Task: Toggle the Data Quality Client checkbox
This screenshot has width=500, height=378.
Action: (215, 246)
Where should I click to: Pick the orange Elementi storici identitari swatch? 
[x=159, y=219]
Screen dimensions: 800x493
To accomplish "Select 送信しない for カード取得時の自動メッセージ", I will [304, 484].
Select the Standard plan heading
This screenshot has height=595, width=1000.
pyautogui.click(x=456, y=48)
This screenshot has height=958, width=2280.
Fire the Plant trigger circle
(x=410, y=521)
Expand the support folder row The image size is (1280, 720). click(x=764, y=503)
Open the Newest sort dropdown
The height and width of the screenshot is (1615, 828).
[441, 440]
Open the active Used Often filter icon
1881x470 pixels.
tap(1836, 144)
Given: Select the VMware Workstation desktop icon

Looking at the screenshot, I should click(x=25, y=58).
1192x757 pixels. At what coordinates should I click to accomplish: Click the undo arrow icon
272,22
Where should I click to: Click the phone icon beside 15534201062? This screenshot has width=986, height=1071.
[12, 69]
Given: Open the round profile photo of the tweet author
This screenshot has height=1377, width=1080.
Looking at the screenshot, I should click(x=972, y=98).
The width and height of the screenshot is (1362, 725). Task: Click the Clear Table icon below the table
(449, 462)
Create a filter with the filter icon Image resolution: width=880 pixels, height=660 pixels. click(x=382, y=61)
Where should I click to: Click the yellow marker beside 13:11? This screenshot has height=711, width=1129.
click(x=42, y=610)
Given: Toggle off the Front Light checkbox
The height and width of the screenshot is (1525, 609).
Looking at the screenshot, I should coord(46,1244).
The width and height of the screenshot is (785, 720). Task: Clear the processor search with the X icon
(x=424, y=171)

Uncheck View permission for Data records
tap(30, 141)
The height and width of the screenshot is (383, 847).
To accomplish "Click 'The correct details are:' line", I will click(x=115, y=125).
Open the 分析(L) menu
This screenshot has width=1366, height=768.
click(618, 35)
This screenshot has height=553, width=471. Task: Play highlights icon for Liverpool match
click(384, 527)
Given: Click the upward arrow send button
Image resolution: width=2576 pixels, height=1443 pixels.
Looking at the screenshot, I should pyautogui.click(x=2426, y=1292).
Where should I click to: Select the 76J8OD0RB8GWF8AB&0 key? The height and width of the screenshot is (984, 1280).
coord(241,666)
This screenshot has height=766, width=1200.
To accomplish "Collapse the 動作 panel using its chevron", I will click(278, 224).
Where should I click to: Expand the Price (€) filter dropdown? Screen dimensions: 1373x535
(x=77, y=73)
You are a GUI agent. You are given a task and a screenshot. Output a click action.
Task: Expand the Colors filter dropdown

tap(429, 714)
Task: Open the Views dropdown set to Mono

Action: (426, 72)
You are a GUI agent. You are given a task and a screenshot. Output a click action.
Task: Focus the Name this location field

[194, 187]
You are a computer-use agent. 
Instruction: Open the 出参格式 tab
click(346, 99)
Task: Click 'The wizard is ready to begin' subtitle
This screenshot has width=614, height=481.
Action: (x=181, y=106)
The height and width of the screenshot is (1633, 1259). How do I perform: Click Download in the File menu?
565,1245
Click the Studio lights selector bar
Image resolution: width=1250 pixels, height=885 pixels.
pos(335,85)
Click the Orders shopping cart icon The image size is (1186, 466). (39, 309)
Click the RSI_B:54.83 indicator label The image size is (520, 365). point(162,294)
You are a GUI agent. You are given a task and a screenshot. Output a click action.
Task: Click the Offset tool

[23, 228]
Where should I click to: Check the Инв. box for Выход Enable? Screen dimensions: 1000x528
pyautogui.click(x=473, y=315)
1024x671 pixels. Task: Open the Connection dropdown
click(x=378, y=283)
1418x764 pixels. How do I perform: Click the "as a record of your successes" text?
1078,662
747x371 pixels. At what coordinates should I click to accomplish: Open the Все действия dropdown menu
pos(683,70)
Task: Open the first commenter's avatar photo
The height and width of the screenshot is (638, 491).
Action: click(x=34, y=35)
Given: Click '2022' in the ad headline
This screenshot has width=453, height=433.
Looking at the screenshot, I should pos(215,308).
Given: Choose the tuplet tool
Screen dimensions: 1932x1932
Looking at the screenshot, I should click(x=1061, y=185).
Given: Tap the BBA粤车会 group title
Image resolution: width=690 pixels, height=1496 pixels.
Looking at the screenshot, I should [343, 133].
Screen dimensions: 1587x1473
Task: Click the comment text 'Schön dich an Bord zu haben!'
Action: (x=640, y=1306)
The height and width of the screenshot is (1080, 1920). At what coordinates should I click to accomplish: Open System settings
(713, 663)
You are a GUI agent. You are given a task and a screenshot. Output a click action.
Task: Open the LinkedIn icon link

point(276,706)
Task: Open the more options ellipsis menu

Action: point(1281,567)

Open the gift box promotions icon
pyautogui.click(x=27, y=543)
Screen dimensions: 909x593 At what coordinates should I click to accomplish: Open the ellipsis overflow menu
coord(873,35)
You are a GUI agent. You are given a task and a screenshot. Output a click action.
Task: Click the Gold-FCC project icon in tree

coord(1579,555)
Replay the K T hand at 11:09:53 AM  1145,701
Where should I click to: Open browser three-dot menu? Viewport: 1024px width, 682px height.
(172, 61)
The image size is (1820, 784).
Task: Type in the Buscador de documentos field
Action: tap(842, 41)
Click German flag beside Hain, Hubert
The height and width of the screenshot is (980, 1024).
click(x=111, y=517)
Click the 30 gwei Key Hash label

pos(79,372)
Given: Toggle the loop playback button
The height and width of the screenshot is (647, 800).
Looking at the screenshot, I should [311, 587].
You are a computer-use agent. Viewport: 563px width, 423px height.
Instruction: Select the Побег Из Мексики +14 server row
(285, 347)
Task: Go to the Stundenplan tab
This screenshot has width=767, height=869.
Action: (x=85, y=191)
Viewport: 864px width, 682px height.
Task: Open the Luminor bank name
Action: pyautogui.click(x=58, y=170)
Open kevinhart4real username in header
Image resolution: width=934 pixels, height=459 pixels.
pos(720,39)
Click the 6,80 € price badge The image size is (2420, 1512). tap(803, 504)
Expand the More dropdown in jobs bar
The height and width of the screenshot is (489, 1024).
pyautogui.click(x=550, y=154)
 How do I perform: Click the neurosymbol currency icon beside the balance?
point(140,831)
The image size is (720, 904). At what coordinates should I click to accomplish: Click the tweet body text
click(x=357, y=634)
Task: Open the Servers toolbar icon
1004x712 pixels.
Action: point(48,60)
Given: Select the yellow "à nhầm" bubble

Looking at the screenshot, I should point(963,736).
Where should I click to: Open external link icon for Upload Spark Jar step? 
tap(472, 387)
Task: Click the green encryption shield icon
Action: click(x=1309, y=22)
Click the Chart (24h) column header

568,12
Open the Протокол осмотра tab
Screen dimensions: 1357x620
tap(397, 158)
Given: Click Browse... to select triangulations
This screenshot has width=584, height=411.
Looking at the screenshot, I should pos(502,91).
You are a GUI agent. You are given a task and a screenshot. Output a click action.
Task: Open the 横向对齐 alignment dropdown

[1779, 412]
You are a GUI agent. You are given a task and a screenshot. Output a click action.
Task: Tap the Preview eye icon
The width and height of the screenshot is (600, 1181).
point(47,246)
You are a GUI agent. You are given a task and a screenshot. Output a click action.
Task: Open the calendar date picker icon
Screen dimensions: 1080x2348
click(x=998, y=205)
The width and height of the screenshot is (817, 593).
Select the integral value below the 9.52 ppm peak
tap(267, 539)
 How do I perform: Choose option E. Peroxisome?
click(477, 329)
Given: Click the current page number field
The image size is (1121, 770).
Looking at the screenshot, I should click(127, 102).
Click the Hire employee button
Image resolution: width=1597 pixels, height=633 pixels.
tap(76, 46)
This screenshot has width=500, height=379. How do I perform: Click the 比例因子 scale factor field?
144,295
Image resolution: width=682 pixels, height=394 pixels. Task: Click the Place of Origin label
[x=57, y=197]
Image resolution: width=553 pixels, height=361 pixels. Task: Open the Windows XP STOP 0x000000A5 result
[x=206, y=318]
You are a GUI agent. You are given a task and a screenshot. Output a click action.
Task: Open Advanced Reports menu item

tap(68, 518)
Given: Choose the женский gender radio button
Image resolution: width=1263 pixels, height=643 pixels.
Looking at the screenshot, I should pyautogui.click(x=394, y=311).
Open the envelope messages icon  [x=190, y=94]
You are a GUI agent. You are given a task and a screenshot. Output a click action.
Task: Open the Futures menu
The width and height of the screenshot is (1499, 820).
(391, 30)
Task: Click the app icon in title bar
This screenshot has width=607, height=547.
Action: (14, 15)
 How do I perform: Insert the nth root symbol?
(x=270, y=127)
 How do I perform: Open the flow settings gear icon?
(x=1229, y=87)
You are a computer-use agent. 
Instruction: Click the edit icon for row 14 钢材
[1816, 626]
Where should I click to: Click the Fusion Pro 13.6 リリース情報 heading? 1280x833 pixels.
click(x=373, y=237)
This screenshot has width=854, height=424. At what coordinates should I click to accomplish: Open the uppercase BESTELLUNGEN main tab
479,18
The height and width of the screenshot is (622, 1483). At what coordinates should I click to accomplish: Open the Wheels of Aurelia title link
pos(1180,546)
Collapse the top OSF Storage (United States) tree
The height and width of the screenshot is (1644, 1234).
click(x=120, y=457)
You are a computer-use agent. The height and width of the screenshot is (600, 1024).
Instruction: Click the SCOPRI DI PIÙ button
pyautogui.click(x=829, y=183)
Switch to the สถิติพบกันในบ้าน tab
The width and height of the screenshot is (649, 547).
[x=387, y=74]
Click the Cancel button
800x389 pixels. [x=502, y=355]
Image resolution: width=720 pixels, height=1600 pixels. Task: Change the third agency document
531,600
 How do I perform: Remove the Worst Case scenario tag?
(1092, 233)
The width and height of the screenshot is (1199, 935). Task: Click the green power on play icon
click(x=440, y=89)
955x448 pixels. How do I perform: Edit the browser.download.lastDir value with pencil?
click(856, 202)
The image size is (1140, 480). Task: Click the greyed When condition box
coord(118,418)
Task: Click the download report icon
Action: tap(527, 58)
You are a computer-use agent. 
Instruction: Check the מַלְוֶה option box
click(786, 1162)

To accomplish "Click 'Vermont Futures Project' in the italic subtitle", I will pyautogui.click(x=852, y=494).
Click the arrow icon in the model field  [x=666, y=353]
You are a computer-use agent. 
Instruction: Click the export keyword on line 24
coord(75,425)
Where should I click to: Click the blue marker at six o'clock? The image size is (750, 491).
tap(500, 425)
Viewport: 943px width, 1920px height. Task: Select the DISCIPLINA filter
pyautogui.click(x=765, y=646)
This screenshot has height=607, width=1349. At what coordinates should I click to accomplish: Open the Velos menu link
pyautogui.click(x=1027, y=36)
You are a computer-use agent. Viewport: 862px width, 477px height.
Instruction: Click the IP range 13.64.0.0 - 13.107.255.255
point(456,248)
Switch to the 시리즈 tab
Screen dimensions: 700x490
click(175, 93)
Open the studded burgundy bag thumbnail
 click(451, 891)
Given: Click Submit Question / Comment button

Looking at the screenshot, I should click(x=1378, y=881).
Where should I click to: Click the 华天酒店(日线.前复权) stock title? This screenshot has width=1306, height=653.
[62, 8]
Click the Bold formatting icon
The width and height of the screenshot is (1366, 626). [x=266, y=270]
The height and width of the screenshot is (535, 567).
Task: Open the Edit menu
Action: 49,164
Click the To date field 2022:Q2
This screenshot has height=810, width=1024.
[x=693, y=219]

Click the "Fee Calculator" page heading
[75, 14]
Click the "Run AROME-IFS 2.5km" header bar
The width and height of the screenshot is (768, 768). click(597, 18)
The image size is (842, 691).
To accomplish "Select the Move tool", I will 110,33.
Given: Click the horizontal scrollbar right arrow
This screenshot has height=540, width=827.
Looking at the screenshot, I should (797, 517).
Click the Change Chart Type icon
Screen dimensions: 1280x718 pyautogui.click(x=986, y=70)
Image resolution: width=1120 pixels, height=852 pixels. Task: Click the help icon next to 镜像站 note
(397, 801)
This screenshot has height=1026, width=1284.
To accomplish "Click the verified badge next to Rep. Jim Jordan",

- **Exercise directions**:
Transcribe only the lines from the beginning of the entries to the line with "Screen dimensions: 800x493", inclusive, exactly as written.

- **Result below**:
Task: Toggle the Data Quality Client checkbox
This screenshot has width=500, height=378.
Action: (215, 246)
Where should I click to: Pick the orange Elementi storici identitari swatch? 
[x=159, y=219]
Screen dimensions: 800x493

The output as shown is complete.